Trainability and gradient stability for general multi-layer neural oscillators

Develop a rigorous trainability theory for the multi-layer neural oscillator architecture defined by the second-order neural ODEs ddot{y}^ℓ(t) = σ(w^ℓ ⊙ y^ℓ(t) + V^ℓ y^{ℓ−1}(t) + b^ℓ) for ℓ = 1,…,L with y^0(t) = u(t) and affine readout z(t) = A y^L(t) + c, by extending existing results on mitigation of exploding and vanishing gradients established for CoRNN, UnICORNN, and GraphCON. In particular, analyze the adjoint system associated with this second-order neural ODE to establish gradient stability and derive bounds on backpropagated gradients during training.

Background

While the paper establishes universality of multi-layer neural oscillators for approximating causal and continuous operators, it does not address trainability or generalization.
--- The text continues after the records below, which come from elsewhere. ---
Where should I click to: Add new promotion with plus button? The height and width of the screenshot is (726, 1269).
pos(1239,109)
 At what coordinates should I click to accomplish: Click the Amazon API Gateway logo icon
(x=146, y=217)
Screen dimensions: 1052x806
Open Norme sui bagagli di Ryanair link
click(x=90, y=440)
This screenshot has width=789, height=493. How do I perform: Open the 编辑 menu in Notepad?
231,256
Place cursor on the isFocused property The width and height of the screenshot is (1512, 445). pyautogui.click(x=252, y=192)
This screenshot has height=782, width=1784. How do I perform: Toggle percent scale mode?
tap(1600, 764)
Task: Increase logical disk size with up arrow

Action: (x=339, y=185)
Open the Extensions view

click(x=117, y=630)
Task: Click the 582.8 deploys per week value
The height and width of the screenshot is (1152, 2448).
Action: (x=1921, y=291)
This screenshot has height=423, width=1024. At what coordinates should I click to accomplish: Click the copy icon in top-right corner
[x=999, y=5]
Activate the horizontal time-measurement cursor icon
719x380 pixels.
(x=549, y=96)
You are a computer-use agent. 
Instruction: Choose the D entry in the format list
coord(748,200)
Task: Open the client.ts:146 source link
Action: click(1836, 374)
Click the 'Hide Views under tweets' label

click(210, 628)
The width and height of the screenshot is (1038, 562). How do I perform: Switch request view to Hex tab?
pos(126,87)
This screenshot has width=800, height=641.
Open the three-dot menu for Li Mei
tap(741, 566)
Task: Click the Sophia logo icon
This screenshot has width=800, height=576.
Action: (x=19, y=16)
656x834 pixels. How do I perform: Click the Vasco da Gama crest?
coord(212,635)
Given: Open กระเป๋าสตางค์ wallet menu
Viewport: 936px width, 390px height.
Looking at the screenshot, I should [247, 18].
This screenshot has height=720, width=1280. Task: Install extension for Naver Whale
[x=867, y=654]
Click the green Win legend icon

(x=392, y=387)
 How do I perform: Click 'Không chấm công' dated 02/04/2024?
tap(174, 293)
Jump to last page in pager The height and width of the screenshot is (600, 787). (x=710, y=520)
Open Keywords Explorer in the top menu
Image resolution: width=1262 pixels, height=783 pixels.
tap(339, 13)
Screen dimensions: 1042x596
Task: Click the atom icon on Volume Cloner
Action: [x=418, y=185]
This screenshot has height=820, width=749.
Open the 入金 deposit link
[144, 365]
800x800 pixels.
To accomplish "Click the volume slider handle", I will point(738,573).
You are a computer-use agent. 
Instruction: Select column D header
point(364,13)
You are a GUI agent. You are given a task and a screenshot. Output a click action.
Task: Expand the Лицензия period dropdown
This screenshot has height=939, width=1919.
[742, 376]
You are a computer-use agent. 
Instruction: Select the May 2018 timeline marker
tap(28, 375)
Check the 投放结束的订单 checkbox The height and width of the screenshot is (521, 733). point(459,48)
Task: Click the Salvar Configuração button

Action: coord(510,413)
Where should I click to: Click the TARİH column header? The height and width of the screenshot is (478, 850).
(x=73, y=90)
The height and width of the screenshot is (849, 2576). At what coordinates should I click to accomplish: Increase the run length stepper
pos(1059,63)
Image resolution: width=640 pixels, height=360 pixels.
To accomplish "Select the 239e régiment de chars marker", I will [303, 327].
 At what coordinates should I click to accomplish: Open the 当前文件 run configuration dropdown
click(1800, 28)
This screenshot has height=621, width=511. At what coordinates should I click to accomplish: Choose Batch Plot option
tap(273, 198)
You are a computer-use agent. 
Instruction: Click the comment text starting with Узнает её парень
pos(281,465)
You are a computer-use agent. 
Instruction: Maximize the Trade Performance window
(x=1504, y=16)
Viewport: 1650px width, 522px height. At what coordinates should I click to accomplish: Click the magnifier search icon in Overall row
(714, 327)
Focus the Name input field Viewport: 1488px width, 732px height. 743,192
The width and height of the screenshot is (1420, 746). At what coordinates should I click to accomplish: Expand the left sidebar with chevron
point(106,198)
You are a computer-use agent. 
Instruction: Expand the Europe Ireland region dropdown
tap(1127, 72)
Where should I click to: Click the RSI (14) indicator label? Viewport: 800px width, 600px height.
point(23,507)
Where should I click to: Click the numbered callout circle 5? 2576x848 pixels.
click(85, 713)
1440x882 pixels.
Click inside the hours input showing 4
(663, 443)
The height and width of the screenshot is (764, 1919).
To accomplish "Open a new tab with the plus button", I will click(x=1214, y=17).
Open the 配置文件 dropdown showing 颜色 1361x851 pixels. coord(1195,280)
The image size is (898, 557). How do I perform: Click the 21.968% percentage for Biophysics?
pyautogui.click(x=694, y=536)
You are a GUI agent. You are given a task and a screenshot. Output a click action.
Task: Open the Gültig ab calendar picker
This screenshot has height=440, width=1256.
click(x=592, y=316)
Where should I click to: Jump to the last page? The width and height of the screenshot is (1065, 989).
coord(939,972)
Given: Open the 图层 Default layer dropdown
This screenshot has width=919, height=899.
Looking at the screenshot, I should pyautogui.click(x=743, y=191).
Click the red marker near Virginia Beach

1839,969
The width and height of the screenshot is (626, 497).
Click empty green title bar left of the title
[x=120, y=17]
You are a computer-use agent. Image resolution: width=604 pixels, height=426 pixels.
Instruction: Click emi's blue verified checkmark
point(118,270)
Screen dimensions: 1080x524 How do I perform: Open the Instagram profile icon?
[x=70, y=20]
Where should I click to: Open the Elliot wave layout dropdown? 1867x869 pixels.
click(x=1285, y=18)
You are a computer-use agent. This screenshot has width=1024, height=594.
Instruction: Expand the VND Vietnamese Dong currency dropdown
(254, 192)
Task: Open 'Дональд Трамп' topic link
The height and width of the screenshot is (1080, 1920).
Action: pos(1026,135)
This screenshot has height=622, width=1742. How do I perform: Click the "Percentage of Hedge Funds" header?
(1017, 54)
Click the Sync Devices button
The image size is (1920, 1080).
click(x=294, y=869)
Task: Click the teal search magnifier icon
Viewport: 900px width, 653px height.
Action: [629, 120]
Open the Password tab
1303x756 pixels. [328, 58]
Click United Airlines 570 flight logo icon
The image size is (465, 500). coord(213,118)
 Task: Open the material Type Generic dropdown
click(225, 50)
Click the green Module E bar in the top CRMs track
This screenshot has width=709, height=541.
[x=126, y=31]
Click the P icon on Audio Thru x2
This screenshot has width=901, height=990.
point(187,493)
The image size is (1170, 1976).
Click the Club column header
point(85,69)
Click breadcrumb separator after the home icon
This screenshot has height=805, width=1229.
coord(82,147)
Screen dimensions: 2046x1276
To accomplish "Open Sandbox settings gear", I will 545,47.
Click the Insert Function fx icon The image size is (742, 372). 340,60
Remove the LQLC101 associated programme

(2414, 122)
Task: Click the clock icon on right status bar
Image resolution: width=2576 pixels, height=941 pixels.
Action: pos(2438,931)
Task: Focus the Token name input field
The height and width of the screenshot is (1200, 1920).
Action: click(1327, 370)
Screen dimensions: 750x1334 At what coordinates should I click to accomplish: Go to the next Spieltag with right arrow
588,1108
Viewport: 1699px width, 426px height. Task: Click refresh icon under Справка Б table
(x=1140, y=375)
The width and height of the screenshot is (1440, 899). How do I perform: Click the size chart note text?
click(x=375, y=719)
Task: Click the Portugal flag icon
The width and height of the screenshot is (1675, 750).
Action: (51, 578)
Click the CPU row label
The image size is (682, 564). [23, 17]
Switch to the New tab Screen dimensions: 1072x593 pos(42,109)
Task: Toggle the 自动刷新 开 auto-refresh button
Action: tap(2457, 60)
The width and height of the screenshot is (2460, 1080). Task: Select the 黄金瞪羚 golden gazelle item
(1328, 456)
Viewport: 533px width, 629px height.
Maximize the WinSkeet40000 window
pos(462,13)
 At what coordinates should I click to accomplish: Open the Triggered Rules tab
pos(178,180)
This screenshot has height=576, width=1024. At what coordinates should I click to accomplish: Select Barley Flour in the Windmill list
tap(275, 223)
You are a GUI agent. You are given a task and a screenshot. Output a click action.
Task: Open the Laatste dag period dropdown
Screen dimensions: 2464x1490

Prior works have proved gradient stability and mitigation of exploding/vanishing gradients for specific oscillator-based architectures such as CoRNN, UnICORNN, and GraphCON. Extending such analysis to the general second-order neural ODE that defines multi-layer neural oscillators would provide theoretical foundations for training dynamics beyond these special cases.

The authors suggest that analyzing the adjoint system of the general second-order neural ODE may be a viable approach to derive gradient stability results, but this analysis is not carried out in the paper and is explicitly deferred to future work.